Astronomer Yi Yang of Tsinghua University in Beijing and his international team quickly utilized the Very Large Telescope (VLT) at the European Southern Observatory (ESO) in Chile. Their observations began just 26 hours after the supernova's initial detection by the Asteroid Terrestrial-impact Last Alert System (ATLAS) cameras.

The dying star was identified as a massive red supergiant, estimated to be between 12 and 15 times the mass of our sun and approximately 500 times its radius. Due to its immense size, the shockwave generated by the core collapse took about a full day to propagate and break through the star's visible surface. Capturing this precise moment is invaluable for understanding the intricate processes involved in stellar explosions.

The team employed spectropolarimetry with the VLT's FORS2 spectrograph to measure the polarization of the light, which provided crucial insights into the explosion's geometry. The data indicated that the breakout explosion had a flattened shape, resembling an olive or grape, but critically, it propagated symmetrically. This symmetry was maintained even as the shockwave interacted with a surrounding ring of circumstellar material.

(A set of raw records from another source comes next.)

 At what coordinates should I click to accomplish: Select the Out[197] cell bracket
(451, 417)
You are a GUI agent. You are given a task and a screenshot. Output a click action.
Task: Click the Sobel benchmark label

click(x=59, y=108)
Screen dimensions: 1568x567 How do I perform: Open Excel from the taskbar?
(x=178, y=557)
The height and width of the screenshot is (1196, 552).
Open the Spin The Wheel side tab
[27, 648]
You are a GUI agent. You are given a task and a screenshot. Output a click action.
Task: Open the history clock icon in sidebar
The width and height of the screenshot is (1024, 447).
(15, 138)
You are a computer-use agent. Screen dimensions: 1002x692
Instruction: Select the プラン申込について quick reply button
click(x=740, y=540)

These findings suggest a consistent physical mechanism driving the explosions of many massive stars, characterized by a well-defined axial symmetry operating on large scales. This research helps astronomers refine existing models of supernova explosions, particularly by challenging theories that propose neutrino absorption as a primary cause of asymmetry. Instead, the team suggests that powerful magnetic fields might be responsible for any observed asymmetries at later stages of a supernova. The results were published on November 12 in Science Advances.